NFTs evolve, and new kinds of tokens emerge, introducing more advanced features. The CC0 type is the industry’s newcomer, so let’s see what makes it special in the market and how it may help creatives establish, manage, and profit from their work.
What is the concept of CC0?
- The term itself refers to the licensing model called “Creative Commons Zero” (or “No Rights Reserved”), which enables artists, scientists, educators, and creators of all kinds to waive ownership of their copyright- or database-protected content and grant it to the public domain.
- By making it available for anybody and any purpose, it grants permission to modify and reuse the works without approval from or referral to the author, or formal restriction under copyright or database law.
- CC0 NFTs function similarly and propel the principles of the open source and global commons: their author voluntarily removes the copyright so that anyone can reuse the NFT piece without paying or assigning it to the initial owner.
- This is generally seen as a solution to the complexity and ambiguity of copyright licenses and database systems across the globe. Besides, the CC0 principle applied to an NFT asset is meant to secure intellectual property (IP) from being stolen or scammed.
What is the actual problem with NFTs’ IP?
- Despite the relatively secure blockchain registration mechanism, intellectual property of digital assets can still be vulnerable to scams and thefts, given several notorious incidents, such as the Bored Ape item stolen in a phishing scam, or Deutch artist Lois van Baarle’s case, among many others.
- The IP rights by default belong to the creators, guaranteeing security from unauthorized use of their work. However, with the NFT market, the situation turned out to be convoluted by the common obscurity about who owns what when purchasing a digital asset.
- There is no single answer to that, yet the standard practice is that the buyer of an NFT gets to own the token and not the copyright, while digital certification made on the blockchain serves as proof of purchase. Therefore, in this case, no actions such as reusing, reproducing the work, distributing its copies, as well as commercial displaying in public are considered legally permitted.
What are some popular NFT copyright practices?
- In today’s market, there are also other copyright models in action, ranging from standard copyright agreements providing the rights to copy, display or resell NFTs to those granting limited licenses. One successful example of the first is Crypto Kitties, whose creators let the NFT holders resell the assets and profit from launching their own merch for a maximum yearly income of $100,000.
- In practice, when it comes to NFT Marketplaces, digital asset creators often have to permit distribution and display rights to the platforms. The marketplaces, in turn, regularly grant copyright licenses to the purchaser, and this includes Rarible and OpenSea, which claim to not own the NFTs and the related copyrights but serve as a platform for minting and listing.

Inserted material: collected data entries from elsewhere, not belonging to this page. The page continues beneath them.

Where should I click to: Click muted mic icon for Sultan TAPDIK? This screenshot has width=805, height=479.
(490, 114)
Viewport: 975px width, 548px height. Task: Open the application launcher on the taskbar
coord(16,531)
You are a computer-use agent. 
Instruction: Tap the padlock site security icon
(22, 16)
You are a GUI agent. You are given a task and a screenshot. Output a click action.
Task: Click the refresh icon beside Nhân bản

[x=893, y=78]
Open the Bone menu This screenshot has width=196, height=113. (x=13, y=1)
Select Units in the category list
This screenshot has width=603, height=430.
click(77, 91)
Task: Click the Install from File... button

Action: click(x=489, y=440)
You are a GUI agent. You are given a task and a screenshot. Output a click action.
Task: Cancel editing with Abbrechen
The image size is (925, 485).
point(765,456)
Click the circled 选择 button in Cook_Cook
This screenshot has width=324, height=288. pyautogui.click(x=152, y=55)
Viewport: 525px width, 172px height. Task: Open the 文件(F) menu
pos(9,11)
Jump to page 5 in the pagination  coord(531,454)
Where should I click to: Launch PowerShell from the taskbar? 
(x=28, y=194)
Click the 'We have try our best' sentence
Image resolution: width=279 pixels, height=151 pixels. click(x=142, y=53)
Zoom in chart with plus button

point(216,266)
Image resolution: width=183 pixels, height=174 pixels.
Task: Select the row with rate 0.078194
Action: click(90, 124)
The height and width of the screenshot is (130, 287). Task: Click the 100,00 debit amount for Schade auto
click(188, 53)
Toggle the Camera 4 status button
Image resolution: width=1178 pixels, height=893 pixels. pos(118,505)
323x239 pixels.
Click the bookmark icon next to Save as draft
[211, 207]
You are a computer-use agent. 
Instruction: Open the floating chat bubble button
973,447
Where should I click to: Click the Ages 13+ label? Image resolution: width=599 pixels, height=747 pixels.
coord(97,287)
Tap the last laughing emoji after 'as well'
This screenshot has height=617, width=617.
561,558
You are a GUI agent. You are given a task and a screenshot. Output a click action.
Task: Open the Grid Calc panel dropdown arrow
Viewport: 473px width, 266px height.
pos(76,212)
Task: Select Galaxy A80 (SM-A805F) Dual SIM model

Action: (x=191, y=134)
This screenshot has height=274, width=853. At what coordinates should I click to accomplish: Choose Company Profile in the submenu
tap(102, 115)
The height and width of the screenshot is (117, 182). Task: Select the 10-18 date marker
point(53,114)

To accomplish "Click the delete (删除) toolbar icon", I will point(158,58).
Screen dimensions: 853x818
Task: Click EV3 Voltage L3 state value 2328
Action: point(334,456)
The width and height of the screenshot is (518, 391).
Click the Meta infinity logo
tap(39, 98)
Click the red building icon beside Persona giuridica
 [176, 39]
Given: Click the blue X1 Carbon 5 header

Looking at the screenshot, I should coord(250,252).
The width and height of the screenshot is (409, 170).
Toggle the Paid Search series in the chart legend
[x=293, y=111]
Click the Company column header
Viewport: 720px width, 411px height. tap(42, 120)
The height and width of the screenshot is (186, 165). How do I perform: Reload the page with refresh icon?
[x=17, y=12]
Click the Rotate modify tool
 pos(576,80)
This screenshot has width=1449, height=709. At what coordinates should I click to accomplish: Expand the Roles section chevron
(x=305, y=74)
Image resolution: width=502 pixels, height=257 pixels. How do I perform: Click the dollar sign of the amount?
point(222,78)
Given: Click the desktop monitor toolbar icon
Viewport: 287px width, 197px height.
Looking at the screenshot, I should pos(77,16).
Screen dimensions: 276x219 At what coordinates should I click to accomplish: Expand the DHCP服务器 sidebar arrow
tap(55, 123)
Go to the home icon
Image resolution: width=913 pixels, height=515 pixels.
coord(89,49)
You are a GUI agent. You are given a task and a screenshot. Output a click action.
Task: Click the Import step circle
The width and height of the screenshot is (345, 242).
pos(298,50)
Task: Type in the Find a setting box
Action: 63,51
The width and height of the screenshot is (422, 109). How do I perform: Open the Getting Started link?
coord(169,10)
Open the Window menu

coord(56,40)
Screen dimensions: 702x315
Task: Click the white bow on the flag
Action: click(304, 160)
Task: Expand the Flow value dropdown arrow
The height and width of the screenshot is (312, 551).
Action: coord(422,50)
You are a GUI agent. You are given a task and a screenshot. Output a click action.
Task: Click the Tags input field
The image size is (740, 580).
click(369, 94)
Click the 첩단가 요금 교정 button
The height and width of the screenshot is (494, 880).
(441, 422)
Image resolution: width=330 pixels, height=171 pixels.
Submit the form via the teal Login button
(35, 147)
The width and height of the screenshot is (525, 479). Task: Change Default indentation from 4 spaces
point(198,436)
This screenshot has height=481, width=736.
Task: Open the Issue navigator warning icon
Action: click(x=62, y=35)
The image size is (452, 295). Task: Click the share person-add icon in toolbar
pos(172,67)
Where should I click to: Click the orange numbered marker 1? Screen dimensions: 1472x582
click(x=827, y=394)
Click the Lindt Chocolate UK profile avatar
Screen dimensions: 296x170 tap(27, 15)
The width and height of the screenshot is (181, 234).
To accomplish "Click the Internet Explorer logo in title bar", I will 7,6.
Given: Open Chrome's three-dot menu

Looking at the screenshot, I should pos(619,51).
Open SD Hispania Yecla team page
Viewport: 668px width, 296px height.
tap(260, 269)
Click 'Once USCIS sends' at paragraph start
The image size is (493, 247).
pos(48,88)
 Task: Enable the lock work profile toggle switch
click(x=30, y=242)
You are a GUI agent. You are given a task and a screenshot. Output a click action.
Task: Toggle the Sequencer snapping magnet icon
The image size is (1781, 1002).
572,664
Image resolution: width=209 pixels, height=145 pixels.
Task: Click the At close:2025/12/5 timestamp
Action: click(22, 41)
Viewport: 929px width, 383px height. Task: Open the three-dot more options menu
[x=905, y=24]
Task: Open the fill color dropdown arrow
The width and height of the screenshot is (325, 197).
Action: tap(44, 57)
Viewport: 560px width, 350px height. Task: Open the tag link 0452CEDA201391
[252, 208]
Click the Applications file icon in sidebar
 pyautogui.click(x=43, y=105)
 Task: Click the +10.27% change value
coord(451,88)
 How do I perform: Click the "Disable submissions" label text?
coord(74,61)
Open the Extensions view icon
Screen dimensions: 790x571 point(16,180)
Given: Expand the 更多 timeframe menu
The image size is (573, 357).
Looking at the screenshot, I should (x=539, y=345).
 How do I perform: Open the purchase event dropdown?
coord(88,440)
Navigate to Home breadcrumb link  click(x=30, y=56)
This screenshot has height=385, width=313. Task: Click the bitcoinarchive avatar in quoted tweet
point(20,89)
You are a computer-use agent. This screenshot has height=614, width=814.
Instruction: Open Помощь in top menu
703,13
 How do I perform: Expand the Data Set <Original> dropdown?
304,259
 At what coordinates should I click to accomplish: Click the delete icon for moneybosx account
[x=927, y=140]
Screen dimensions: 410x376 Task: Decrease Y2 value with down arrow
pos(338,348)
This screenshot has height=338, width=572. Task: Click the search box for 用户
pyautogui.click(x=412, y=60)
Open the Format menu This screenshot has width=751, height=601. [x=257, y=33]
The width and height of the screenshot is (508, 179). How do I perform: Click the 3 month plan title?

- To deal with the issue and help, CC0 licensing projects emerged, with the first one launched in 2021, and more followed in response a year later. Today, their numbers are growing rapidly, and among the popular CC0 NFTs, to name but a few, are Nouns, Moonbirds, Cryptoteddies, Goblintown.wtf, CrypToadz, and more.
CC0 pros and cons, or how can they change the market?
- One apparent asset of the CC0 license behind the NFT assets is that it can boost the distribution and outreach of the initial collection and thus increase its overall value. Yet, the emergence of the CC0 NFTs could be profitable for the community more than for the creators themselves since it allows fans and other users to share, allocate, and modify NFTs into other forms of content.
- Another argument in favor of the CC0 newcomers is that applying creative common principles to the permanent blockchain creator-owner tracking will shift our perception of copyright and IP toward more market straightforwardness, accessibility, and less self-censorship among creators having to comply with intricate copyright laws and legal taxes.
- On the contrary, some argue that too many secondary, generic, and low-quality NFTs will pop up, eventually undervaluing the craftsmanship of established NFT artists. Therefore, they pointed out that it is the special project teams who should contribute to increasing the brand and product outreach, their promotion, and extensions on a professional level, along with the fan community.
- As Web3 technology keeps advancing transparency and employing open code strategies, the new NFTs may prove profitable in the long term, leaving some gaps for other NFT issues, such as their interoperability, given the current division of the NFTs between several blockchains and not enough attention currently paid to their infrastructures interaction.